Mahfi Eğilmez: Tunç Kanunu ve Ücretler Üzerine
Tunç Kanunu, gerçek ücretlerin uzun dönemde, işçinin yaşamını sürdürmesi için gereken asgari ücrete doğru eğilim gösterdiğini öne süren bir ekonomik görüştür. Bu görüş, 19. Yüzyılda Ferdinand Lassalle tarafından ortaya atılmıştır ve David Ricardo’nun rant yasası ile Thomas Robert Malthus’un nüfus teorilerinden etkilenmiştir.
Ücretlerin geçimlik düzeyin altına düşemeyeceğini savunan Tunç Kanunu’na karşı geliştirilen İçeridekiler Dışarıdakiler Teorisi, şirketlerin işsizleri işe almak yerine mevcut çalışanları korumayı tercih ettiğini öne sürmektedir. Bu teori özellikle kalifiye elemanlar için daha geçerli olsa da kalifiye olmayan işlerde bu durum değişebilir.
Ücret ve gerçek ücret arasındaki farkı anlamak, asgari ücretin ne olduğunu belirlemek de önemlidir.
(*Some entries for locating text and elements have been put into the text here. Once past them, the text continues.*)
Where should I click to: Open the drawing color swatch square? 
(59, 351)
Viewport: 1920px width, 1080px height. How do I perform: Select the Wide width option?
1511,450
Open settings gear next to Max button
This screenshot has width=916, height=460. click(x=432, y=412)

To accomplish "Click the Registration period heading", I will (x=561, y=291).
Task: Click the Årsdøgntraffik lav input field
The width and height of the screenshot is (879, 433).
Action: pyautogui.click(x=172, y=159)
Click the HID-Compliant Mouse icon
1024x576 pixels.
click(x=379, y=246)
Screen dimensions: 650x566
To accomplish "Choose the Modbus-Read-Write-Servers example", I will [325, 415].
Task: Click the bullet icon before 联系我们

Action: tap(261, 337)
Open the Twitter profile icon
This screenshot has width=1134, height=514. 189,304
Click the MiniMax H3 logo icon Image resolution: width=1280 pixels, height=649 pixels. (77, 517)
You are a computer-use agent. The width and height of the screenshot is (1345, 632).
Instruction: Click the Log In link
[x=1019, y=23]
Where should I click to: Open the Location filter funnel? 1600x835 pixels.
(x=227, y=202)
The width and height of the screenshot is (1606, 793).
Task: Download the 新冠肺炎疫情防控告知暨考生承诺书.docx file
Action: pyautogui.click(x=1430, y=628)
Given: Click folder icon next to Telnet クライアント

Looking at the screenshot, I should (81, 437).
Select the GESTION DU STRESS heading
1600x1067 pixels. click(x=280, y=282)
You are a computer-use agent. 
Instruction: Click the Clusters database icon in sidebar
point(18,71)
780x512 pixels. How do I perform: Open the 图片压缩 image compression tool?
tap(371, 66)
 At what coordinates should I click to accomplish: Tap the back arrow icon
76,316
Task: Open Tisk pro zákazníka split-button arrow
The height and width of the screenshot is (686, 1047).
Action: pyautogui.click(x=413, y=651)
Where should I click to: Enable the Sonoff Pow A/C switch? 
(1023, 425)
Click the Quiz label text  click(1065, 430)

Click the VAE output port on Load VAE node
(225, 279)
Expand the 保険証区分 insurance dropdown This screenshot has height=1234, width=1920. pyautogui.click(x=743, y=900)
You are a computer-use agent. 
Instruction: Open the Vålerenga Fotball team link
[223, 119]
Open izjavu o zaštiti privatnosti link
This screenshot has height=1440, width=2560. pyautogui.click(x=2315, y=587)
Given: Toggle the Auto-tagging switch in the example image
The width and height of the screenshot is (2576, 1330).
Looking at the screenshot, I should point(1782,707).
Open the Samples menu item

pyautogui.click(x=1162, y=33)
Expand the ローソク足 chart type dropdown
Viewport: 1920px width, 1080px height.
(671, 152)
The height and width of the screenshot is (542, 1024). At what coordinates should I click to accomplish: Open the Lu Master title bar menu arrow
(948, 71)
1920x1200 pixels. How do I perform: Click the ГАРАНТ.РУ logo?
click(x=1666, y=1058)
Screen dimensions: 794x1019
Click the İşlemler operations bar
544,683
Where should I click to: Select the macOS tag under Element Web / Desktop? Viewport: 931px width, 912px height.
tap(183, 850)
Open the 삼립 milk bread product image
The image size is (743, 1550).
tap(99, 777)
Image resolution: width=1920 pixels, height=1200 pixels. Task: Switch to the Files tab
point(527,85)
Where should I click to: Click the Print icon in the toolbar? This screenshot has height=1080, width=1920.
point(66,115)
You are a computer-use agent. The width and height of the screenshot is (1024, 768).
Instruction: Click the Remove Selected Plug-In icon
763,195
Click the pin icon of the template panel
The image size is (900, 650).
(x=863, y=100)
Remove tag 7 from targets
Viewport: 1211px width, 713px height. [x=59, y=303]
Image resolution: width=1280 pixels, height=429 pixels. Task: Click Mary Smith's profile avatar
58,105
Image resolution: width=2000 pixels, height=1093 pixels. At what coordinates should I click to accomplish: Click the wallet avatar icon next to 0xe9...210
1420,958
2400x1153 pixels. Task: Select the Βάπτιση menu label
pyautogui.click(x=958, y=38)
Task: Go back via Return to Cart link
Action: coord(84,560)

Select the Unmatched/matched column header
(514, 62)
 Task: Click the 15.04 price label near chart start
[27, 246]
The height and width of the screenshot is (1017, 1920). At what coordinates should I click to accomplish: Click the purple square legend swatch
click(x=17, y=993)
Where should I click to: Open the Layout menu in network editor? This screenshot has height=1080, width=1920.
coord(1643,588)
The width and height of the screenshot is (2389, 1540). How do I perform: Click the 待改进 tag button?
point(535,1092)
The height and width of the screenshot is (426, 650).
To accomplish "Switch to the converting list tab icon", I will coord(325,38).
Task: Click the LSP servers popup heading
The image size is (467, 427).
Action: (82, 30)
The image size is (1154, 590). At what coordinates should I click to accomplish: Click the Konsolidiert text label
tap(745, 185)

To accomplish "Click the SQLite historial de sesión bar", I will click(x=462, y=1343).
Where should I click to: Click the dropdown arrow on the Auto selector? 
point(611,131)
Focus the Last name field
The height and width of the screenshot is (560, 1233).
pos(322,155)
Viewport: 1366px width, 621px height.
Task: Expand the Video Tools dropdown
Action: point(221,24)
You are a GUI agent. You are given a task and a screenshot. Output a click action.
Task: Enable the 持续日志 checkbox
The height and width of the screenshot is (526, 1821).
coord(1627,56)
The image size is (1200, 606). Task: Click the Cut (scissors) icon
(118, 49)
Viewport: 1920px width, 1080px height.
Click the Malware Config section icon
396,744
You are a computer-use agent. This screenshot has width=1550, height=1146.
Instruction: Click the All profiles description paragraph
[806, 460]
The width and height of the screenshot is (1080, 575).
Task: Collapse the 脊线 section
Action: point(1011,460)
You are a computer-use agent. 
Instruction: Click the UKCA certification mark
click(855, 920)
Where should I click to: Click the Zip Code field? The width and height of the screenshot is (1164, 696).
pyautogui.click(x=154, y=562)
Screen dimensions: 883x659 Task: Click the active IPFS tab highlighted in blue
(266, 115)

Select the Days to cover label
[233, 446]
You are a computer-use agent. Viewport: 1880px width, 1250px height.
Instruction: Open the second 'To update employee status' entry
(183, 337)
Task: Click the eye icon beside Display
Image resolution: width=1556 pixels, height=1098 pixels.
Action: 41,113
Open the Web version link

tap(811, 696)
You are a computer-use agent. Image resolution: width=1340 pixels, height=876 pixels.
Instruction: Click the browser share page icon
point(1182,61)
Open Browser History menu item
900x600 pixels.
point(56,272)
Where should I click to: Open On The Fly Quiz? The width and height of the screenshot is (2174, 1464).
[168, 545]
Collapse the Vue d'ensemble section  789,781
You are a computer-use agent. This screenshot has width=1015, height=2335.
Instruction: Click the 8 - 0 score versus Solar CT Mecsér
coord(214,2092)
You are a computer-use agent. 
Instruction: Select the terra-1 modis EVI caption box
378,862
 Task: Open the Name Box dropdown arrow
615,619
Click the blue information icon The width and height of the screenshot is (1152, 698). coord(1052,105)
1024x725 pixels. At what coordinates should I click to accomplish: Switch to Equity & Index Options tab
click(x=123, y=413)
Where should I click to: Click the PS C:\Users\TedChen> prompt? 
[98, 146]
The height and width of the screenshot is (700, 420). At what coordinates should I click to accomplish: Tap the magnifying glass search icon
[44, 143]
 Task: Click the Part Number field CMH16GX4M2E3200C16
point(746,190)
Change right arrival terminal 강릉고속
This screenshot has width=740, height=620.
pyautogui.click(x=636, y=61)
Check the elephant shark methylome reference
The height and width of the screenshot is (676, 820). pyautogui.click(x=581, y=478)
Günümüzde, geçimlik ücret düzeyi yalnızca temel ihtiyaçları değil, eğitim, kültür, eğlence gibi giderleri de içerecek şekilde genişlemiştir.
Türkiye’de asgari ücretin yaşam maliyeti ile karşılaştırıldığında nasıl bir yere denk geldiğini görmek önemlidir. Günlük geçim düzeyiyle kıyaslanabilen net asgari ücret, bir ailenin açlık sınırını karşılamaktan uzak kaldığı görülmektedir.
Ücretle çalışanlar arasında asgari ücret alanların sayısının yaklaşık 7 milyon olduğu tahmin edilmektedir. Bu durum, Türkiye’de işçi ücretlerinin Tunç Kanunu’nun ötesine geçtiğini ve şirketlerin maliyetleri düşürmek için farklı stratejiler geliştirdiğini göstermektedir.